::: RECORDS SHOWN :::

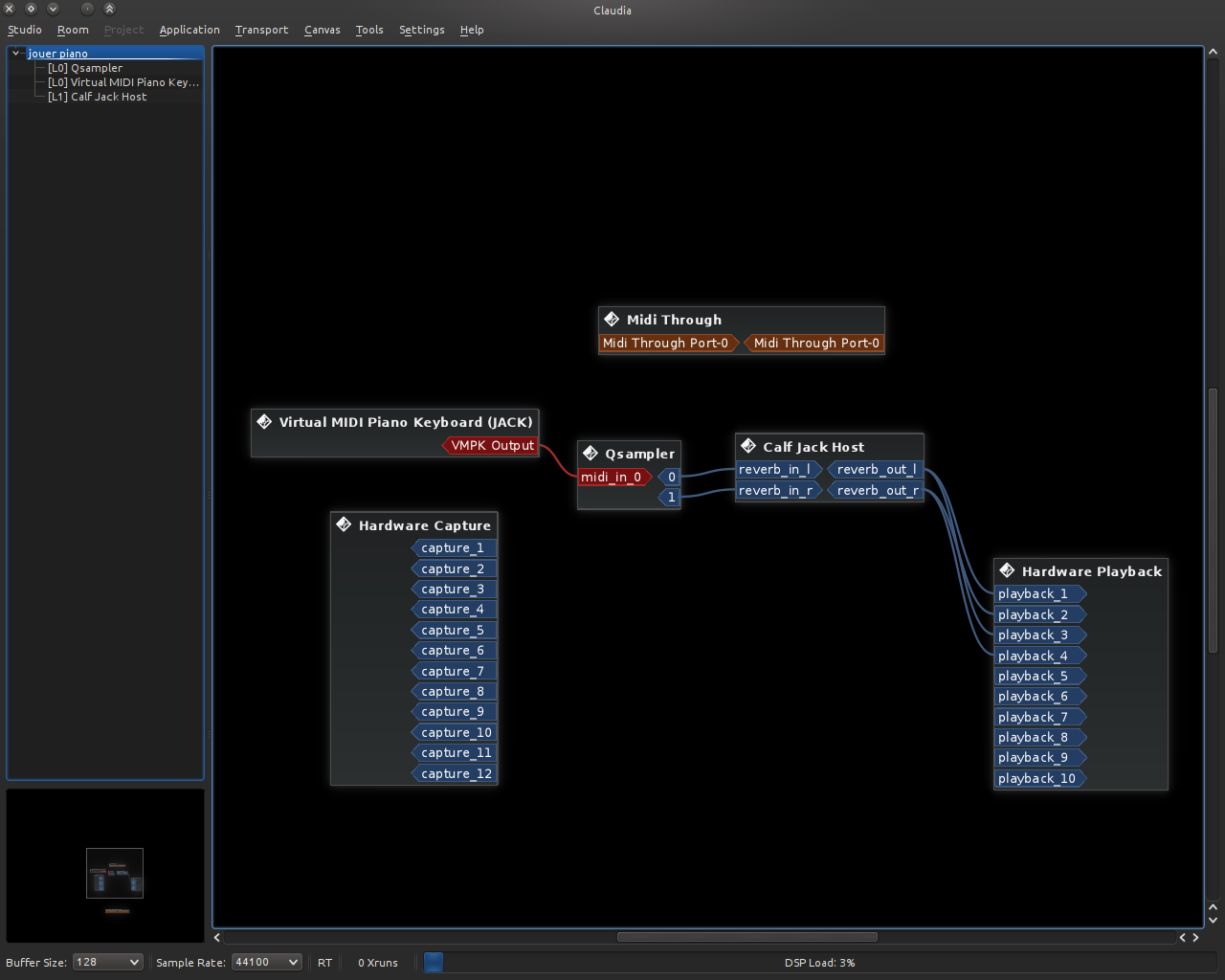Click the Hardware Capture node icon
The width and height of the screenshot is (1225, 980).
point(344,524)
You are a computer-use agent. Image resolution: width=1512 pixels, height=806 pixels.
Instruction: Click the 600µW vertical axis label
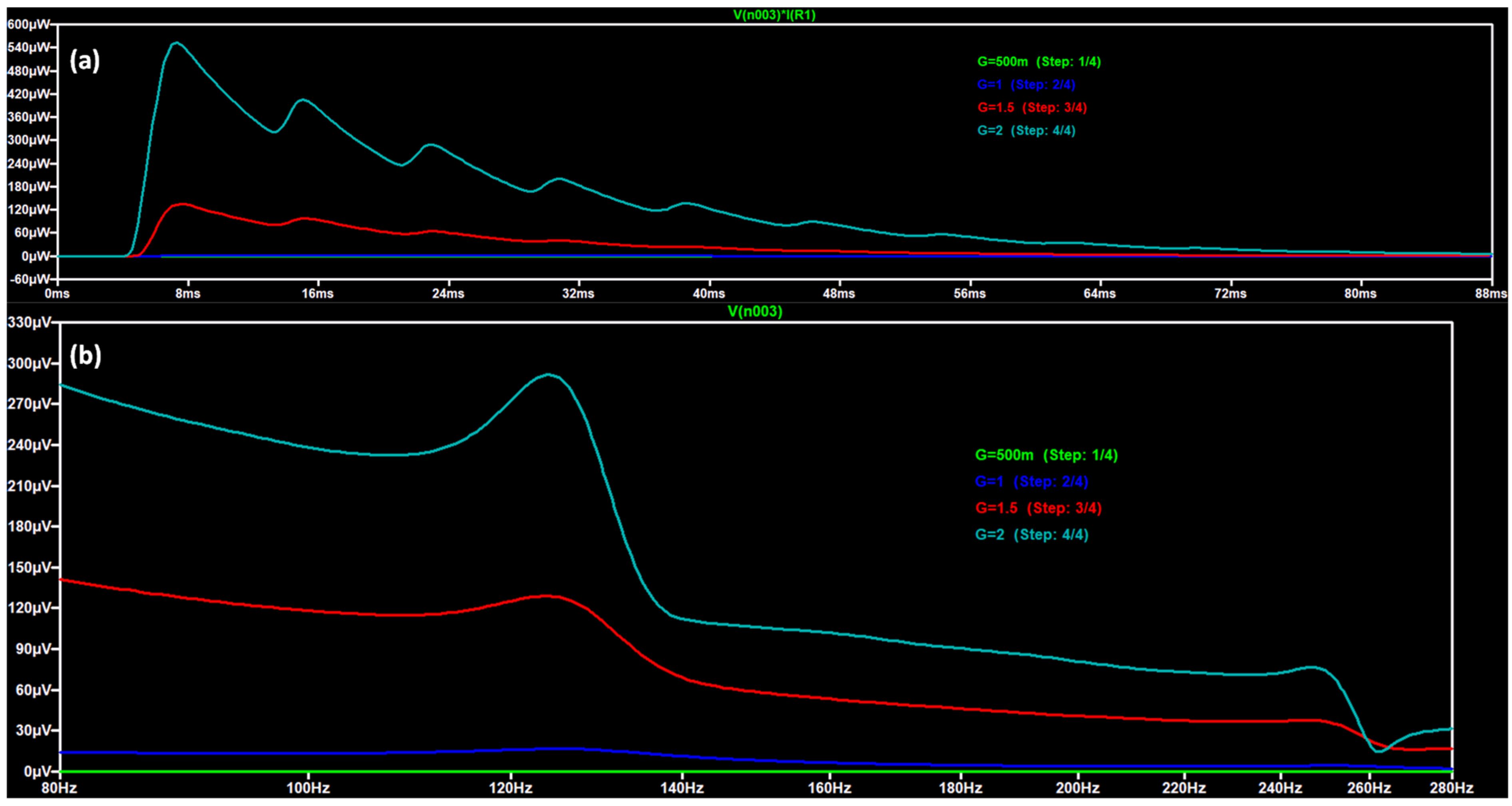tap(29, 25)
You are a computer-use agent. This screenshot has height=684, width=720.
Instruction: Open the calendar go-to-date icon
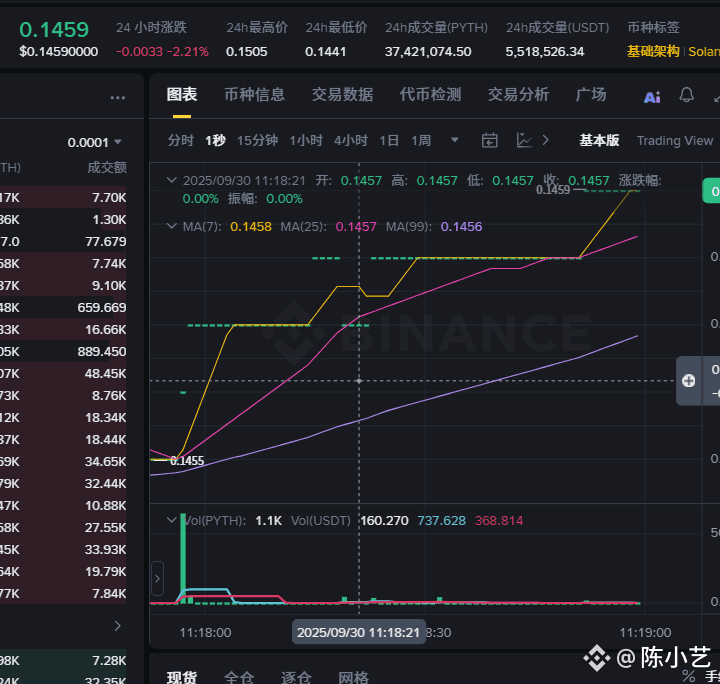[490, 141]
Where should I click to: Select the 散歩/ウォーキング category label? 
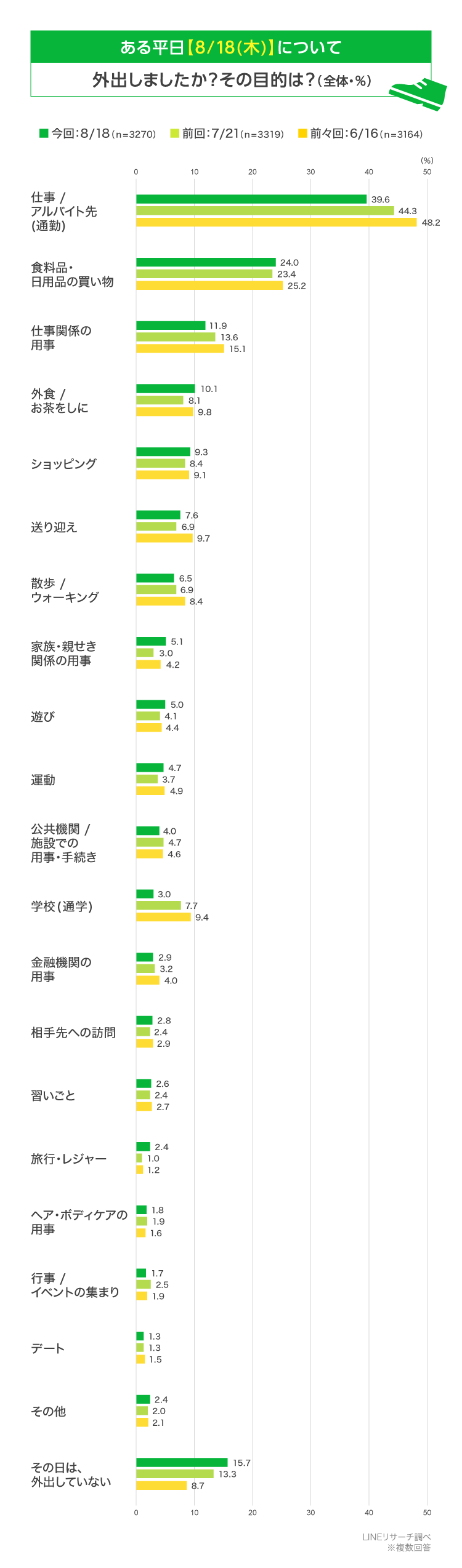coord(65,590)
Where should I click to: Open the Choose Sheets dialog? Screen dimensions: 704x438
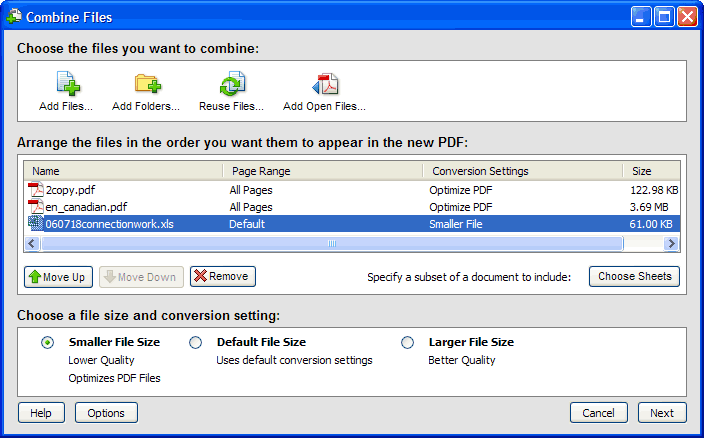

:::

> TASK BRIEF:
I would like you to retype exactly the lines running from the one containing "You are a computer-use agent. Image" to the last line of the entries, both included, leaving all pictures out.

> RESULT FOR THIS EXERCISE:
You are a computer-use agent. Image resolution: width=1512 pixels, height=806 pixels.
Instruction: Click the 600µW vertical axis label
tap(29, 25)
You are a computer-use agent. This screenshot has height=684, width=720.
Instruction: Open the calendar go-to-date icon
[490, 141]
Where should I click to: Select the 散歩/ウォーキング category label? 
coord(65,590)
Where should I click to: Open the Choose Sheets dialog? Screen dimensions: 704x438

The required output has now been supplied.